• **What is required**
Go through the material below and copy each line where the word "terminal" appears.

• **Data**

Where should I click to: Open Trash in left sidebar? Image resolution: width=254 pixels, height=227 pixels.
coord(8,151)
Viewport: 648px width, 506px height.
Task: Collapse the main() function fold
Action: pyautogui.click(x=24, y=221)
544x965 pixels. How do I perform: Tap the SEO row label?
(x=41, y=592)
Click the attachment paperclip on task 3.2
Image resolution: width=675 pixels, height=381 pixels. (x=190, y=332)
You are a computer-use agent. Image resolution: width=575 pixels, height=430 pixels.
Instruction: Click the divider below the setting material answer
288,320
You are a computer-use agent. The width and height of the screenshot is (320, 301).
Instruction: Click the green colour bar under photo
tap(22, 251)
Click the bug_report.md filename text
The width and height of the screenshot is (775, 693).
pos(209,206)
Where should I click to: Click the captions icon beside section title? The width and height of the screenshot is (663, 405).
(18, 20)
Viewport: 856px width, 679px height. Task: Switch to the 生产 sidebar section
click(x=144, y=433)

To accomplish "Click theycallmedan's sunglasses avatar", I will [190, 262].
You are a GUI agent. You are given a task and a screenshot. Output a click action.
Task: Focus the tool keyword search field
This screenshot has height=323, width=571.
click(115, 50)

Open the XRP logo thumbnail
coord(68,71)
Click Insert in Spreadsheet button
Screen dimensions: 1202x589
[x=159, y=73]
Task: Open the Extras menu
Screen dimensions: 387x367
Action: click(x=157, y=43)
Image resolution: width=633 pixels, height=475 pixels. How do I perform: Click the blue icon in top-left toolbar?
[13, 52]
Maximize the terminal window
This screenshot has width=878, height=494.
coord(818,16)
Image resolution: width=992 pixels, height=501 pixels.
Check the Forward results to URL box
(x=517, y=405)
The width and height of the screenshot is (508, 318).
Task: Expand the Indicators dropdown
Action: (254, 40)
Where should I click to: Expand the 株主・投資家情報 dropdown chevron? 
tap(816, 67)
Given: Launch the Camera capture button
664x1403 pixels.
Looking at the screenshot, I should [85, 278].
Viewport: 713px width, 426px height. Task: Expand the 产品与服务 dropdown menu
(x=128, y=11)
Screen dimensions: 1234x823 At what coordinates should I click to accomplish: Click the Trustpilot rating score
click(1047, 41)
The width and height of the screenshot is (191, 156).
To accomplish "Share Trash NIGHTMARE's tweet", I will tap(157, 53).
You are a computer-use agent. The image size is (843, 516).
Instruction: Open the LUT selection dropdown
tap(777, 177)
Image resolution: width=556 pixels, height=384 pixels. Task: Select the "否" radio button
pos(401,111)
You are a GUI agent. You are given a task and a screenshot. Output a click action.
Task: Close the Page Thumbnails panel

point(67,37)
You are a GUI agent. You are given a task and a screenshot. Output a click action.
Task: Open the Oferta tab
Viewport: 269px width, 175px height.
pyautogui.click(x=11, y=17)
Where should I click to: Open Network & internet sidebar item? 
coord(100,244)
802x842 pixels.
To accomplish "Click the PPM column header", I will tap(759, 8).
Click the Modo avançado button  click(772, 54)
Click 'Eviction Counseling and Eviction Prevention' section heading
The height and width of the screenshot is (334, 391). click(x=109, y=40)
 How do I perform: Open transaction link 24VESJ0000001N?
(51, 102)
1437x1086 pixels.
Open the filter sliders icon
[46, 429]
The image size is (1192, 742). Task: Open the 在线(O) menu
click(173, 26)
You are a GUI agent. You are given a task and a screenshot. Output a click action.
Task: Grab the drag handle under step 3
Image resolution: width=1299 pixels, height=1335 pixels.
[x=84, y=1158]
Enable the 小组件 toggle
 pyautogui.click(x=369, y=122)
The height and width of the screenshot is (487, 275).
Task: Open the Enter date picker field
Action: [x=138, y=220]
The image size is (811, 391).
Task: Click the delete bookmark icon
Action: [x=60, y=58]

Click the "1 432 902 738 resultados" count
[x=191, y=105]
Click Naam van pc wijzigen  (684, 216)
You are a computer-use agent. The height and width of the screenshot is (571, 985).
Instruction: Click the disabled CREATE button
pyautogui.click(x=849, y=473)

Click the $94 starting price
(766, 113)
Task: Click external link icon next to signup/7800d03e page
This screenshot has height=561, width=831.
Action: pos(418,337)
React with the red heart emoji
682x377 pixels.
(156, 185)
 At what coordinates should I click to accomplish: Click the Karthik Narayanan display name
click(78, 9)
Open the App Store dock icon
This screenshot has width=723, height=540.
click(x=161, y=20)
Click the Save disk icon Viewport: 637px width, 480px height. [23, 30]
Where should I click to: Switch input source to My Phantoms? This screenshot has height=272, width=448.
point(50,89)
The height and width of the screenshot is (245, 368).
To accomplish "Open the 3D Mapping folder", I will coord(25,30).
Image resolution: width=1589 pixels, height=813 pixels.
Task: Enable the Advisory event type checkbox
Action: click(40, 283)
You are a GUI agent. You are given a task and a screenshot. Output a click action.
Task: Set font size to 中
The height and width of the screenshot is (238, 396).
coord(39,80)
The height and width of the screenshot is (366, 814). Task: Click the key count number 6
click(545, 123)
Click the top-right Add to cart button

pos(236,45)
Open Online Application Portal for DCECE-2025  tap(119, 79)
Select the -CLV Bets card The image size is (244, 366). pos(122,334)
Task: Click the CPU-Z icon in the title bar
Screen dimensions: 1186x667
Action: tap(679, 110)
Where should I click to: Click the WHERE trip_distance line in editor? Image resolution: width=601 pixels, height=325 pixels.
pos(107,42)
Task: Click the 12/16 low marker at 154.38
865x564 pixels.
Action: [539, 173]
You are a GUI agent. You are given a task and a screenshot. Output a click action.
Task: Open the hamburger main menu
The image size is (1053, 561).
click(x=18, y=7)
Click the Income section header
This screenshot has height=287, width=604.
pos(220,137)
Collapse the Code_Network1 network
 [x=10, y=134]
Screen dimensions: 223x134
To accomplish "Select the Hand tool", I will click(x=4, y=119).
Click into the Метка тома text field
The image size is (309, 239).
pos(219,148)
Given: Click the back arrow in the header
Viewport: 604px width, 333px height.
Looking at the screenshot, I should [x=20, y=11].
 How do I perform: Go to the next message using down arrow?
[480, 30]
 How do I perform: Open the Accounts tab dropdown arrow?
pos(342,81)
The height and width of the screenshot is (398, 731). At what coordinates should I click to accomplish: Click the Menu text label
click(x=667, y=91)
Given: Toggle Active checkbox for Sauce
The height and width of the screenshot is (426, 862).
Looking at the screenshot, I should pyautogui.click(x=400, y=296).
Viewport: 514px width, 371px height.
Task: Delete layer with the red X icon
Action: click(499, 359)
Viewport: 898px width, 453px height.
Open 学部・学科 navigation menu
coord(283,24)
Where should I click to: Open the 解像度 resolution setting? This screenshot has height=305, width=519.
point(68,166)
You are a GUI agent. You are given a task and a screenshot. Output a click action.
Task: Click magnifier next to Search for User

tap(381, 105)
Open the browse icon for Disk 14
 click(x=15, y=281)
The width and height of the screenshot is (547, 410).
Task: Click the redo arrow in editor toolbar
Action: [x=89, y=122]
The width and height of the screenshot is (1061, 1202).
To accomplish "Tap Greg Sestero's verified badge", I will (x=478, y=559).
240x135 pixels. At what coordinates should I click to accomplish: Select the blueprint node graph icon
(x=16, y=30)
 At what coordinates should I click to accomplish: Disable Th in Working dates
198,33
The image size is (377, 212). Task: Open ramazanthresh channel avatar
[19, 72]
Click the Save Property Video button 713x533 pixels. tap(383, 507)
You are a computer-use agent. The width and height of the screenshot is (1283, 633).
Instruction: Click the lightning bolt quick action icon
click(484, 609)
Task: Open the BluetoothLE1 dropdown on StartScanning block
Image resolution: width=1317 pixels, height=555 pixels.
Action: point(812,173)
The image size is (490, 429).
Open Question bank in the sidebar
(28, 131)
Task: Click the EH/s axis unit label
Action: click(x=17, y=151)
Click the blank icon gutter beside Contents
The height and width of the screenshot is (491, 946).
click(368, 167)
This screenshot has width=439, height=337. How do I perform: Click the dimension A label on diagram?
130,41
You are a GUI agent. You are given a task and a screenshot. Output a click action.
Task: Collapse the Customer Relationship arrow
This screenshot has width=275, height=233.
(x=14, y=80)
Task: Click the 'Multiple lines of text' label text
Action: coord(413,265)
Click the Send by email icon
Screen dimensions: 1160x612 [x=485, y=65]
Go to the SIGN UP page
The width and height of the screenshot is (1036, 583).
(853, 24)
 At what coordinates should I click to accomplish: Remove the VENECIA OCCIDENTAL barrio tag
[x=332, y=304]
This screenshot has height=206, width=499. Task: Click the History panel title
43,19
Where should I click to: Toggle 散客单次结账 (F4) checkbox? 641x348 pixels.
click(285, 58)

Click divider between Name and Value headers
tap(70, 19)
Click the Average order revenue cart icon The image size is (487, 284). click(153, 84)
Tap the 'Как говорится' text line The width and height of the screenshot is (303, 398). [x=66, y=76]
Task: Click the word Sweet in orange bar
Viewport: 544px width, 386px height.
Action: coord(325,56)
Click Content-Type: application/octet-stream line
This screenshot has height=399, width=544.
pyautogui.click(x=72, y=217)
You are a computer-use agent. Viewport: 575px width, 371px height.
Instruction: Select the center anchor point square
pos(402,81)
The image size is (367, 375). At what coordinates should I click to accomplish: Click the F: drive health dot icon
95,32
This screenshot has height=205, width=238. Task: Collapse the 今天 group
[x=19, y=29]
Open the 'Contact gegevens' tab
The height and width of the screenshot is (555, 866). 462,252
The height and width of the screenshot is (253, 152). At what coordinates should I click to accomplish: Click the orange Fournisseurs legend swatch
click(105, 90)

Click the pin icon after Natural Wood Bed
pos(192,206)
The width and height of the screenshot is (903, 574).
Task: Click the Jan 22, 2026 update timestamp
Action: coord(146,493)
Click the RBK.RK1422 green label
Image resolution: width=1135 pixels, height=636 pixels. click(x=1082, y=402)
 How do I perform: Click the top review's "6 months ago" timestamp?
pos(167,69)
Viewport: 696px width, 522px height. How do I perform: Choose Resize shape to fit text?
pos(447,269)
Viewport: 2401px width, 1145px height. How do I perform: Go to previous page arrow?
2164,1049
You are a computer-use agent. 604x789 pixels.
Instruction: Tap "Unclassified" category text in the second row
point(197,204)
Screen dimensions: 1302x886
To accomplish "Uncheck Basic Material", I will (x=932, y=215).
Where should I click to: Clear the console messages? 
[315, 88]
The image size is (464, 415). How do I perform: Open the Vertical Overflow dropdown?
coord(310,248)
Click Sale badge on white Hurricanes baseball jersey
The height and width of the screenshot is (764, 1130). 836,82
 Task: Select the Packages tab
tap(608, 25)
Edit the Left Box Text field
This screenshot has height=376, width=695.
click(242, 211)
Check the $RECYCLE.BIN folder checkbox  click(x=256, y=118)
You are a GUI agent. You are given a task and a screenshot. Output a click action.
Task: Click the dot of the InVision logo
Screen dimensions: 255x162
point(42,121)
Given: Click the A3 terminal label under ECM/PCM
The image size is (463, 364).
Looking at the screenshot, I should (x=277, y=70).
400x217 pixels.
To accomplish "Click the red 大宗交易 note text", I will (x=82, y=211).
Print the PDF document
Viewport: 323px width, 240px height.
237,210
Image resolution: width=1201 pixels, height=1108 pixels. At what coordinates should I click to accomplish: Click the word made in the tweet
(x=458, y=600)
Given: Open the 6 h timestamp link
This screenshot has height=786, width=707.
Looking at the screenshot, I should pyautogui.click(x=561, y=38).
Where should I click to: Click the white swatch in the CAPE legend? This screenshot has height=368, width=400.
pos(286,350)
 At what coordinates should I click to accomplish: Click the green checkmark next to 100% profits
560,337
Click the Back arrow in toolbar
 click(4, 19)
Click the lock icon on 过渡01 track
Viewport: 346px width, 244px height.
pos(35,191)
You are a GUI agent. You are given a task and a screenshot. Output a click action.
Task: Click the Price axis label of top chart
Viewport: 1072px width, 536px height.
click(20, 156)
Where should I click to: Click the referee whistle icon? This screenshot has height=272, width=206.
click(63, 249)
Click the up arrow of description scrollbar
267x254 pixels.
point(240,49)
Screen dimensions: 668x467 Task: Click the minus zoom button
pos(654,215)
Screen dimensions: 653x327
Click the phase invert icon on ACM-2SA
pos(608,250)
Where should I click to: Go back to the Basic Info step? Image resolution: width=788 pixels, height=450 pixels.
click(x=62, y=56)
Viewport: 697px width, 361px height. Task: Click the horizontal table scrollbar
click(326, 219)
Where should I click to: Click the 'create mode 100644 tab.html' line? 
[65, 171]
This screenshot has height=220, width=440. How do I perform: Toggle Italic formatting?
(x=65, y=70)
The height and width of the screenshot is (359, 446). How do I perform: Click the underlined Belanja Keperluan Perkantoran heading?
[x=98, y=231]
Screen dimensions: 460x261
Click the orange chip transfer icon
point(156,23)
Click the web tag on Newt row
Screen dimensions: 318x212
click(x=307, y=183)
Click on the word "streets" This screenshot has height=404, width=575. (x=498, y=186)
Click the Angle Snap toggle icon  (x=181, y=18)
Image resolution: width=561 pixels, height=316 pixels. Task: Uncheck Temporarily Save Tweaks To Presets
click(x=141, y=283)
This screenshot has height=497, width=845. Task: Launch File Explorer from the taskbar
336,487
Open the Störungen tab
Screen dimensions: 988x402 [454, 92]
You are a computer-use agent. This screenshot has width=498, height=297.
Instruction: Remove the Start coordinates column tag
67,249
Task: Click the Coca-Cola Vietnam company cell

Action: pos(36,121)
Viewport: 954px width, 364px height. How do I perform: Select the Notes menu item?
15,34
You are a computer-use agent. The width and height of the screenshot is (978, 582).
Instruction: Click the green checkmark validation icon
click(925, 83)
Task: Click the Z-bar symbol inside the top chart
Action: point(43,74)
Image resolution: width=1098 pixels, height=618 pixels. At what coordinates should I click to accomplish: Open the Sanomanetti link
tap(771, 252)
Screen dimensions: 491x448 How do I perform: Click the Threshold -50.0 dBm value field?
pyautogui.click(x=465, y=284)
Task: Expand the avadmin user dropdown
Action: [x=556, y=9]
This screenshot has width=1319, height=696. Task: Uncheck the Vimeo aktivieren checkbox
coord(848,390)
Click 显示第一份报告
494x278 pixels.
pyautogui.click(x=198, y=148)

• **Solution for this task**
Maximize the terminal window
Given: Click the A3 terminal label under ECM/PCM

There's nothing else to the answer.